Kommentar zur Landessynode der Evangelischen Kirche im Rheinland : Noch nicht zukunftsfähig

Die Landessynode der Evangelischen Kirche im Rheinland in Bad Neuenahr ist zu Ende gegangen. Gemeinden sollen sich stärker an Menschen orientieren. Man wird wohl beginnen müssen, sich für die Zukunft aufzustellen, kommentiert GA-Korrespondent Benjamin Lassiwe.

Auf die Evangelische Kirche im Rheinland kommen schwere Zeiten zu. Bis 2060 soll sich die Zahl der Kirchenmitglieder halbieren – diese Information stammt aus einer Studie des vergangenen Jahres, ist allgemein bekannt und man kann sich darauf einstellen. Oder besser gesagt: Man könnte es. Denn die in Bad Neuenahr zu Ende gegangene Landessynode hat wieder einmal sehr deutlich gemacht, dass sich die Landeskirche derzeit in einer sehr schlechten Ausgangsposition befindet.

Wenn in mehr als der Hälfte der rheinischen Kirchengemeinden keine ordnungsgemäßen Presbyteriumswahlen stattfinden können, weil es nicht mehr Bewerber als Mandate gibt, dann sagt das mehr als jede Kirchenstatistik über die Zukunftsfähigkeit der Kirche aus. Gerade bei einer synodal verfassten Kirche wie der Evangelischen Kirche im Rheinland, die den Gemeinden ein großes Maß an Unabhängigkeit gibt, und die die Arbeit der Kirche an der Basis ansiedelt, ist es fatal, wenn an einer der wichtigsten Schlüsselstellen die Ehrenamtlichen fehlen.
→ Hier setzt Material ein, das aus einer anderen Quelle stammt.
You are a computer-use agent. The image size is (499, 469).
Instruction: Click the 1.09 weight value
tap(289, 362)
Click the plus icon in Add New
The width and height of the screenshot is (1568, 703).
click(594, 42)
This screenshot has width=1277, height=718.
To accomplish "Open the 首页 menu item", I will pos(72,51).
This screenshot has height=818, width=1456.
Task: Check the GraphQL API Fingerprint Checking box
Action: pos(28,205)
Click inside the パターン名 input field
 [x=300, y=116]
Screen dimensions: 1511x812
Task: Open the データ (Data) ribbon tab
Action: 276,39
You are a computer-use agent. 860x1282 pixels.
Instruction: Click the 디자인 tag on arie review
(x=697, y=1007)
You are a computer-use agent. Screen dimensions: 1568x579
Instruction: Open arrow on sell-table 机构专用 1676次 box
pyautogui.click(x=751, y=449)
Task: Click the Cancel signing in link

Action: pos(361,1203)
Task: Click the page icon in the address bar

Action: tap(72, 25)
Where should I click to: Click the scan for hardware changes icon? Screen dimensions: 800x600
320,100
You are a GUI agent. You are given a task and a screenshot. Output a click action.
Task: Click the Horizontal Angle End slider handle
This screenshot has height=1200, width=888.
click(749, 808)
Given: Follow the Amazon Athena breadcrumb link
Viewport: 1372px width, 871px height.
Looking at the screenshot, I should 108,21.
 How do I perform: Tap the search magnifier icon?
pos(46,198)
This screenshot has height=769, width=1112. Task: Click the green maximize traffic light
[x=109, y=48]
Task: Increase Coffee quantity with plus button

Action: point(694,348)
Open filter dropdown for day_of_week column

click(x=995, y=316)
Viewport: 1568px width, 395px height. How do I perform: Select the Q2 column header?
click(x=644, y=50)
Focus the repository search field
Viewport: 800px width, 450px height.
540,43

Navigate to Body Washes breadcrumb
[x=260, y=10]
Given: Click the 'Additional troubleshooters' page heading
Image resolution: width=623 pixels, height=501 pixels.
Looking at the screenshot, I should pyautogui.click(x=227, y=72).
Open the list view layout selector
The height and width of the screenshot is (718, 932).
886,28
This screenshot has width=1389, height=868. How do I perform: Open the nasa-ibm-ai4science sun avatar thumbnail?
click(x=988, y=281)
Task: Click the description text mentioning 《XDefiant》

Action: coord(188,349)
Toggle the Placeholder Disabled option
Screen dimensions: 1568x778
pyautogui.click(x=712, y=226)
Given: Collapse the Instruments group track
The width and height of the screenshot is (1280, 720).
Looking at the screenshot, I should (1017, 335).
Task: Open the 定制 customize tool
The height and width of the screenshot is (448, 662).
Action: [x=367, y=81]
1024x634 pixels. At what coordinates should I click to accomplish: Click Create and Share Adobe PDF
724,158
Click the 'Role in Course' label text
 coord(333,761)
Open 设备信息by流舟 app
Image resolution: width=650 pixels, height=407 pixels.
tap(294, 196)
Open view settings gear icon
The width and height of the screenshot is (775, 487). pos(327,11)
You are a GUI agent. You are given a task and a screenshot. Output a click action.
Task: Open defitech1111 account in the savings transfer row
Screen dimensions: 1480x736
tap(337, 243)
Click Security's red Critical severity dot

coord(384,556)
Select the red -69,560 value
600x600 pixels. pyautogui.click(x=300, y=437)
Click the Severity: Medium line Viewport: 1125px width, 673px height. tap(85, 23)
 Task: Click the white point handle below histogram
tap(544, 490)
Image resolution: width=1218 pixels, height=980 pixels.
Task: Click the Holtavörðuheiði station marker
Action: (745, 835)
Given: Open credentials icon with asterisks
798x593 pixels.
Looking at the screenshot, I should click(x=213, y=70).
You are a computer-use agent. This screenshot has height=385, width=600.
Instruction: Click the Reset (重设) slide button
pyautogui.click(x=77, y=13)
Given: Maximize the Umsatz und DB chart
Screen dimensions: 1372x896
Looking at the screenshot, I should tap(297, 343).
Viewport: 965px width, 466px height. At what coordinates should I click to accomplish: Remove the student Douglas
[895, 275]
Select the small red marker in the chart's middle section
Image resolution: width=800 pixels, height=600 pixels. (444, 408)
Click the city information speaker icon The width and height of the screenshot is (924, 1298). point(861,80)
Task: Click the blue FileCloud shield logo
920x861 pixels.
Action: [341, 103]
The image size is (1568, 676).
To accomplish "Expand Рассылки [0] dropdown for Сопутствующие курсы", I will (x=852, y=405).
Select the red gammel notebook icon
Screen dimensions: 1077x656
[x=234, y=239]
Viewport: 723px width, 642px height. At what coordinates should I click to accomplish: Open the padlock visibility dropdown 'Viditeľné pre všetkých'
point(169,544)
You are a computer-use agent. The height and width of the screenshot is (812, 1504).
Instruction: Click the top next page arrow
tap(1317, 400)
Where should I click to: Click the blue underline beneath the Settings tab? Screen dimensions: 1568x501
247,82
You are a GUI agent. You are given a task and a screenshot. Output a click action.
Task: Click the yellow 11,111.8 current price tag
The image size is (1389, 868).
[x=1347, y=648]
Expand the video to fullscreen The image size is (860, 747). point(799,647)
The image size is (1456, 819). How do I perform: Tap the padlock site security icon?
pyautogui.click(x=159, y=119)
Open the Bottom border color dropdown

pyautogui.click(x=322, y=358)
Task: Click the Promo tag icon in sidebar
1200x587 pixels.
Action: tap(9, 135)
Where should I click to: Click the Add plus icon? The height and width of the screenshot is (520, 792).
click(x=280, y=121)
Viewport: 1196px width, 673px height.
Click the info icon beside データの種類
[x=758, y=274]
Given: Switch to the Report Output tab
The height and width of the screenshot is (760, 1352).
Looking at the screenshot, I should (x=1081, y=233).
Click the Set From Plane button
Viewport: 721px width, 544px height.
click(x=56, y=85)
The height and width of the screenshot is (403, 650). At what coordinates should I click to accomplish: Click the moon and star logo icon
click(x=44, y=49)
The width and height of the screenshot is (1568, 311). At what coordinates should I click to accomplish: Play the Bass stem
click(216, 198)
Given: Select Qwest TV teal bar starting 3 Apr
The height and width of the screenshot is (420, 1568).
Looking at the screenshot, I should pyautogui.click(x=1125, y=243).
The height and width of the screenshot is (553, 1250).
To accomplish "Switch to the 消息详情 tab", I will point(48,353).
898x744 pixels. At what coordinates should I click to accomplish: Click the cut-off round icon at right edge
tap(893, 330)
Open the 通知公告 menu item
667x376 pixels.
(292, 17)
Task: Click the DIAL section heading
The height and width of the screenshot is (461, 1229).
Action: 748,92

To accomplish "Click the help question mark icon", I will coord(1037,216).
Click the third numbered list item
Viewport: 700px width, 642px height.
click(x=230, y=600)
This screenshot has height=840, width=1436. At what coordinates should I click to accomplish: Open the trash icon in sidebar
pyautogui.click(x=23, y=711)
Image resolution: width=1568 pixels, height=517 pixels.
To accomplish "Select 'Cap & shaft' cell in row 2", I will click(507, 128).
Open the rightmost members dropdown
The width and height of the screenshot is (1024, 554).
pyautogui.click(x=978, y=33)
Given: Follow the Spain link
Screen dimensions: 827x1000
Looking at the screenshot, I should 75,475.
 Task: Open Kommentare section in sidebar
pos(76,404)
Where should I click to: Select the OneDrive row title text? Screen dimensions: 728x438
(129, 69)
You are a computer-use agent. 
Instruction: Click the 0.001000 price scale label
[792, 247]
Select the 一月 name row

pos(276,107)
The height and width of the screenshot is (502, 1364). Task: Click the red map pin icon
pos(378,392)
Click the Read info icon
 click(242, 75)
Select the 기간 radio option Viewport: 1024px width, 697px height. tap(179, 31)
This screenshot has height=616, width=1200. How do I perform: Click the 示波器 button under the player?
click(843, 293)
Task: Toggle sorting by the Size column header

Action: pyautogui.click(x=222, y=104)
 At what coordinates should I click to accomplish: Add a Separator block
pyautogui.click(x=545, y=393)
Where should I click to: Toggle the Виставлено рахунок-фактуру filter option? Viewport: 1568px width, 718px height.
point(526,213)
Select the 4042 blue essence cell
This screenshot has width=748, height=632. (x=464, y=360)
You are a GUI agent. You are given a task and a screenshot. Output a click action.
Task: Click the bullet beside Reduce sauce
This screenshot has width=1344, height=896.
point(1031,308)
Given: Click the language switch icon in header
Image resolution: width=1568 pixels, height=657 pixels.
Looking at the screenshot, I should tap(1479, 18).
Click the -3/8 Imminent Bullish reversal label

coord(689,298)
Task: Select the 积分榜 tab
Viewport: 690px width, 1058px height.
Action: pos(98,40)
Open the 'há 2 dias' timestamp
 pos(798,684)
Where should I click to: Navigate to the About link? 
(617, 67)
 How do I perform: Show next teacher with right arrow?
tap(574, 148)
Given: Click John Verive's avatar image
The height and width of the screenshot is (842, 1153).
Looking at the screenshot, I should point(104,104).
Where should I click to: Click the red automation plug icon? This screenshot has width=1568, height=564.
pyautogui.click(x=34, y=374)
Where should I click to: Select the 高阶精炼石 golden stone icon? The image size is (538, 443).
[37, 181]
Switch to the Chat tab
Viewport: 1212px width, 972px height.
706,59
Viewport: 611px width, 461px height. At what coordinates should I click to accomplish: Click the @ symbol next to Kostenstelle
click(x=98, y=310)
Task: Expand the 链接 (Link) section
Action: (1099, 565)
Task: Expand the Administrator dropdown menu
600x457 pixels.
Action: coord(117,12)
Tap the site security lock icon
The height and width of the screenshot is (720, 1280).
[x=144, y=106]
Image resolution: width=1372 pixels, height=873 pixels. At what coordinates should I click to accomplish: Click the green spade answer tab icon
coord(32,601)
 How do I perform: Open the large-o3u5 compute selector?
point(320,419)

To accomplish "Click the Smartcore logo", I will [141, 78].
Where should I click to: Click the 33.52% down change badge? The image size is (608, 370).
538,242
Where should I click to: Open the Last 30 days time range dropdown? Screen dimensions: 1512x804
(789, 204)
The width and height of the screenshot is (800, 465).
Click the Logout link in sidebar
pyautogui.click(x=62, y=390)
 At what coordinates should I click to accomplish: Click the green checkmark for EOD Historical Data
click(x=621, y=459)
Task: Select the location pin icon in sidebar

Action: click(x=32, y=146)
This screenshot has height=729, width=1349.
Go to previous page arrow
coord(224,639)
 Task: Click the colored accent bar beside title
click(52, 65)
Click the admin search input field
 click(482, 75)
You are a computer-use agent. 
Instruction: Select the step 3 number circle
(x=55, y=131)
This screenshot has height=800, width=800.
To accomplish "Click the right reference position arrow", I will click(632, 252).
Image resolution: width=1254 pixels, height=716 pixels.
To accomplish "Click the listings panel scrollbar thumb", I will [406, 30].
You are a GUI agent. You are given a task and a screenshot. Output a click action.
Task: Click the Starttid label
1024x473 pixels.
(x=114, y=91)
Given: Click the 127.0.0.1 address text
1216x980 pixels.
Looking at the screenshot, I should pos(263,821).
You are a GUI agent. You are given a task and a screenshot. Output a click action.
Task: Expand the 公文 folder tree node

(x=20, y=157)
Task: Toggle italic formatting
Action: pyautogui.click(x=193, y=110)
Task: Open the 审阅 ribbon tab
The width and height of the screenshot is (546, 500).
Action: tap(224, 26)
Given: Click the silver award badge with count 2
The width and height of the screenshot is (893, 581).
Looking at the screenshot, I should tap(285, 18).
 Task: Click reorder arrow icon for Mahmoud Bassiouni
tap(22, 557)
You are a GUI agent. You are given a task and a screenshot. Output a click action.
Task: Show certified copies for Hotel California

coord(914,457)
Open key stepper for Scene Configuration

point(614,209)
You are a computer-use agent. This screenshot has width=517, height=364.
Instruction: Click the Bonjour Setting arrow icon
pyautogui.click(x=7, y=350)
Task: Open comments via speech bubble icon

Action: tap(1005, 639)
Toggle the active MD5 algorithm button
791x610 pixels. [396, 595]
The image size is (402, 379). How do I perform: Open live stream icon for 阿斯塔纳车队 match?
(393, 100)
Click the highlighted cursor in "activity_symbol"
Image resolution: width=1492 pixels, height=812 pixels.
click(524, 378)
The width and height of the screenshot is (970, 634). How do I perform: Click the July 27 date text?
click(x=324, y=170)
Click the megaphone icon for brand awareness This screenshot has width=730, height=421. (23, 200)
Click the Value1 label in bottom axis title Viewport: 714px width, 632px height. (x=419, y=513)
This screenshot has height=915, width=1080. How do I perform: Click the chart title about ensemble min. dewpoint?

Denn die Presbyter entscheiden nicht nur über den Haushalt oder die Anstellung von Mitarbeitenden in den Gemeinden. Sie sind das Gesicht der Kirche vor Ort, sie sorgen dafür, dass der Laden läuft.

Dass es hier nicht genug Ehrenamtliche gibt, wird Auswirkungen auf eine Menge anderer Fragen haben: Zum Beispiel, wie es den Gemeinden gelingt, den Glauben an die nächste Generation weiterzugeben. Es wäre deswegen gut und richtig, und vermutlich dringend notwendig, würde sich das evangelische Kirchenparlament auf einer seiner nächsten Tagungen zentral mit den Aufgaben und der Ausgestaltung des Presbyteramtes beschäftigen. Ansonsten wird man wohl nicht beginnen müssen, sich für die Zukunft aufzustellen.